Por Gustavo Nunes de Aquino, advogado e jornalista diplomado
Nos últimos dias, declarações surpreendentes de Donald Trump colocaram em pauta a possibilidade de os Estados Unidos anexarem o Canadá, retomarem o controle do Canal do Panamá e incorporarem a Groenlândia como território americano. Essas ideias, por mais extravagantes que pareçam, suscitam a pergunta: ele realmente tentará alcançar esses objetivos?
A resposta, muito provavelmente, é sim. No entanto, o método para tal não será por meio de invasões armadas ou anexações diretas, mas através da força econômica – uma estratégia que a China já domina e vem empregando com eficácia para expandir sua influência global.
A China é hoje um exemplo claro de como a expansão geopolítica pode ser realizada sem armas. Em vez de invadir territórios, Pequim compra infraestrutura estratégica, como portos e corredores comerciais. Exemplos disso incluem o Porto de Chancay, no Peru; o Porto do Pireu, na Grécia; e o Porto de Paranaguá, no Brasil. Na Europa, os chineses já têm participação no Porto de Haifa, em Israel, e avançam nas negociações para adquirir partes do Porto de Hamburgo, na Alemanha.
Essa estratégia garante à China não apenas rotas marítimas sob sua influência, mas também um crescente poder econômico, político e militar. Um caso emblemático é o de Djibouti, país estrategicamente localizado no chifre do continente africano, na entrada do Mar Vermelho, que desemboca no Canal de Suez, onde a China não só comprou o porto local, mas também instalou uma base militar.
Com esse modelo em mente, é possível entender a visão de Trump para os Estados Unidos.
Mas por que Groenlândia, Canal do Panamá e Canadá?
A Groenlândia é a maior ilha do mundo possui imensos recursos naturais. Com reservas inexploradas de petróleo avaliadas em cerca de 3 trilhões de dólares e 10% da água doce do planeta, o potencial econômico da Groenlândia é imenso. Além disso, o território está estrategicamente posicionado no Ártico, uma região cada vez mais valorizada devido às novas rotas marítimas que se abrem por causa do derretimento do gelo.
O Canal do Panamá, por sua vez, conecta o Oceano Atlântico ao Pacífico. É uma das infraestruturas mais importantes para o comércio mundial. Apenas em taxas de trânsito, o canal gera mais de 2 bilhões de dólares por ano. Especula-se que Trump teria oferecido ao Panamá, em parcela única, 10 bilhões de dólares como ajuda financeira para assumir o controle estratégico do canal. Essa medida visaria fortalecer a presença americana no comércio global e garantir o domínio e vigilância sobre uma das rotas marítimas mais movimentadas do planeta.
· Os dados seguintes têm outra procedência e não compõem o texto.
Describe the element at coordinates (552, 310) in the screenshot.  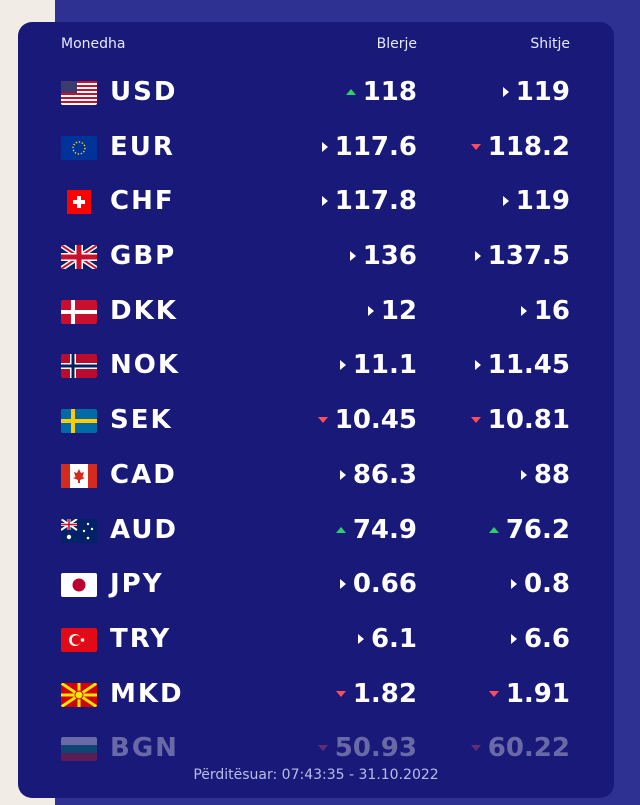
I see `sell-value: 16` at that location.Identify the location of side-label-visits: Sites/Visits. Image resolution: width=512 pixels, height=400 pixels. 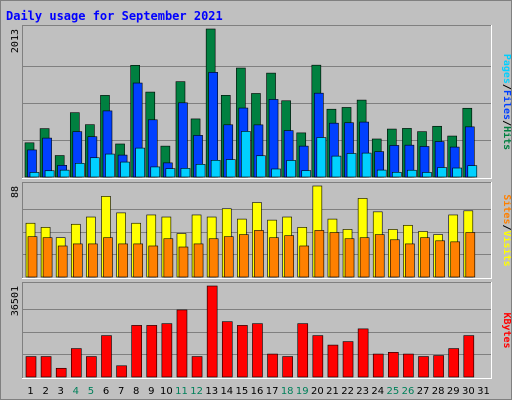
(506, 230).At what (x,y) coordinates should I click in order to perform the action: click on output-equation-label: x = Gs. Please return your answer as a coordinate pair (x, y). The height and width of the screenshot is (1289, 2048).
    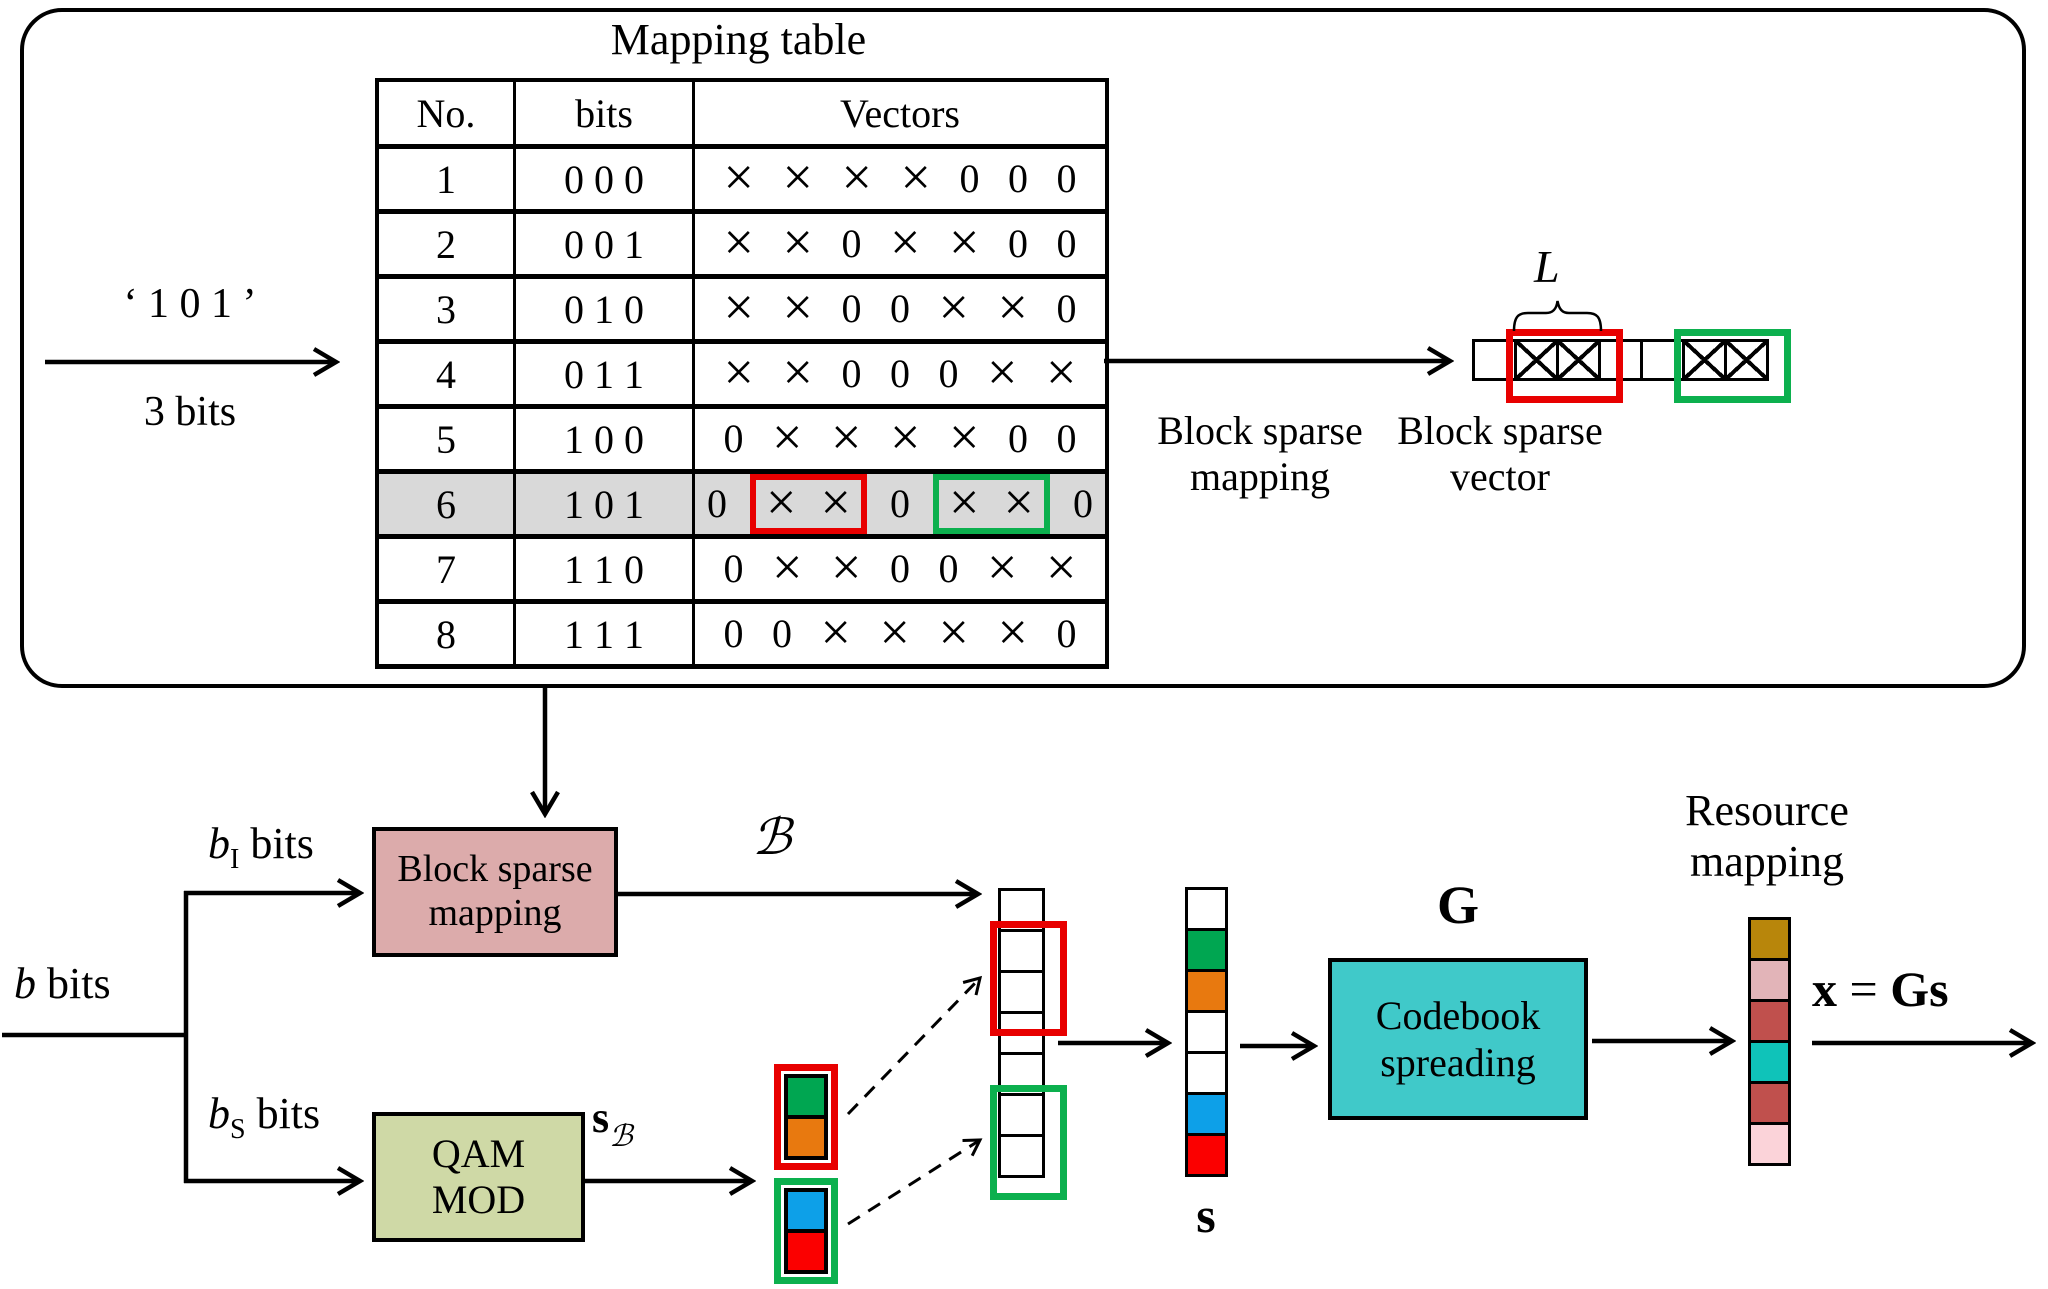
    Looking at the image, I should click on (1880, 989).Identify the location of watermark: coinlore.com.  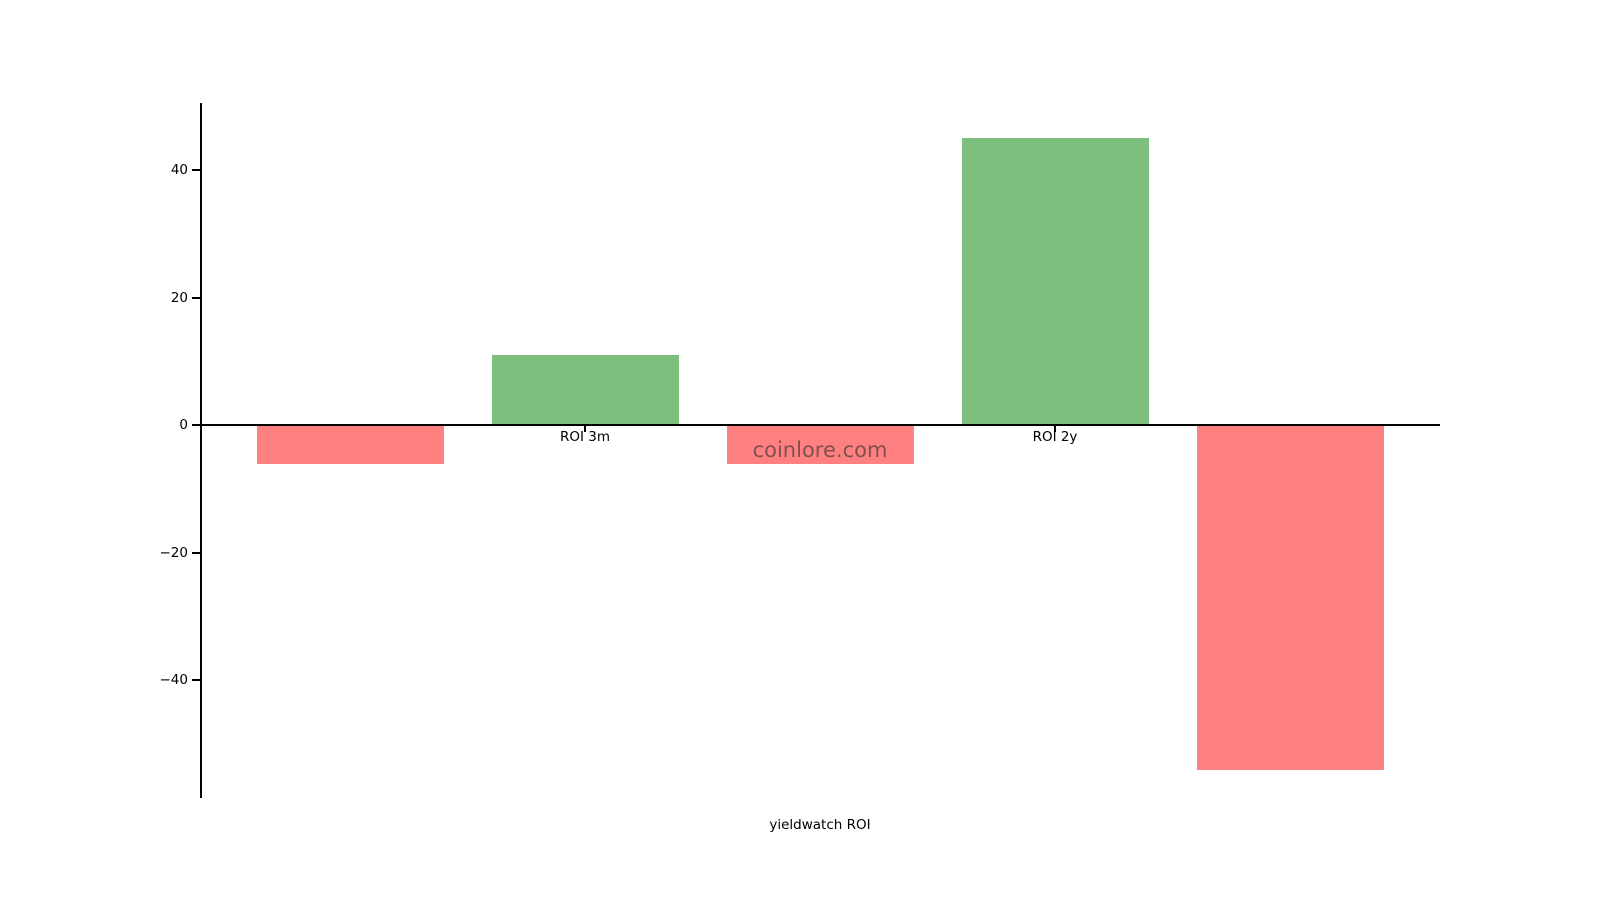
(820, 450).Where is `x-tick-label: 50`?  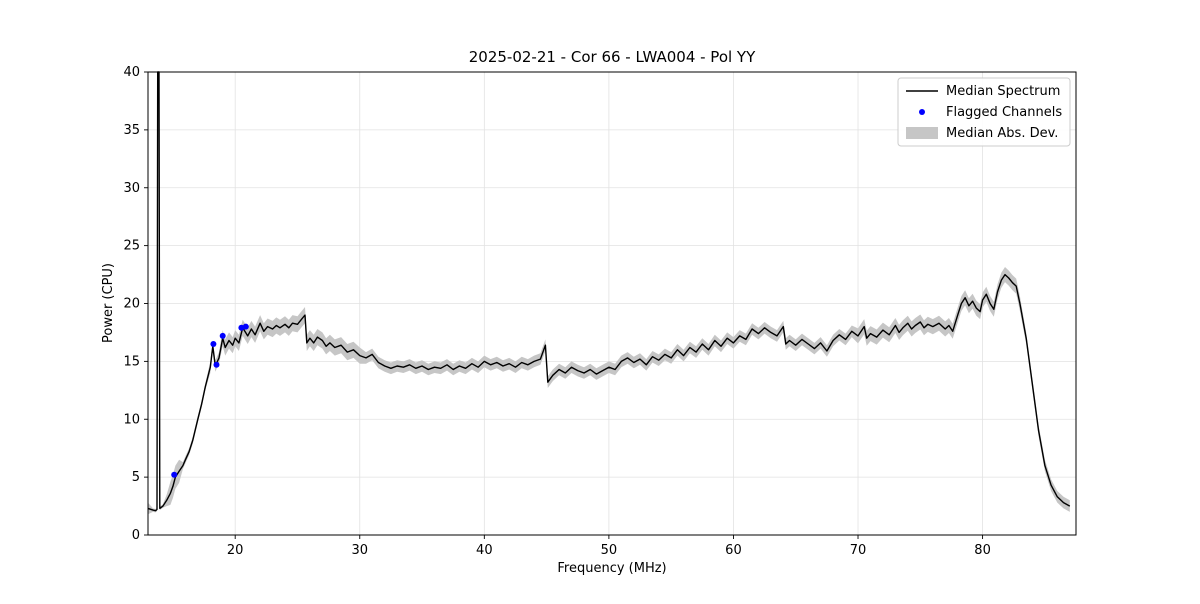 x-tick-label: 50 is located at coordinates (610, 550). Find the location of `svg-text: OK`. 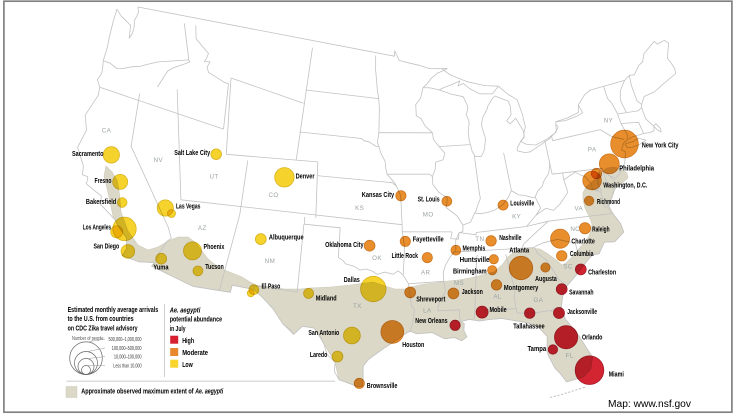

svg-text: OK is located at coordinates (377, 258).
Já o Canadá é um vizinho com abundância de recursos naturais, avaliados em cerca de 33 trilhões de dólares. Seus depósitos inexplorados de minerais e a vasta disponibilidade de água doce (mais de 7% do total mundial) tornam-no um alvo econômico extremamente atraente. A proposta de Trump seria um plano de fusão econômica, com investimentos de 1 trilhão de dólares ao longo de 10 anos, em troca de maior integração entre as nações. Um acordo nesse sentido, que também envolvia o México, foi assinado em 2018. Ele representava uma espécie de reformulação do Acordo de Livre Comércio da América do Norte (NAFTA), mas acabou não vingando.
Na realidade, o objetivo final de Trump não é apenas expandir a influência dos EUA, mas derrotar a China na atual guerra econômica. Pequim vem desafiando Washington por meio de investimentos estratégicos em infraestrutura global, muitas vezes oferecendo pacotes financeiros irresistíveis a países em desenvolvimento.
Trump, por sua vez, busca reposicionar os Estados Unidos como a superpotência econômica indiscutível. Sua visão remonta a uma citação famosa do ex-secretário de Estado Henry Kissinger: "controle o petróleo e você controlará as nações; controle a comida e você controlará as pessoas." Substituindo "petróleo" por "economia global", o raciocínio se aplica perfeitamente ao cenário atual.
Nesse caminho, as declarações de Trump não são meras bravatas, mas sinalizam um alinhamento estratégico com as táticas econômicas da China. Ele sabe que, no mundo moderno, a força não está nos exércitos, mas no controle de recursos e rotas comerciais
Enquanto muitos ainda se questionam sobre a viabilidade de suas propostas, Trump parece disposto a usar os mesmos métodos que permitiram à China se expandir sem disparar um único tiro – uma lição sobre como o poder econômico pode moldar o futuro geopolítico.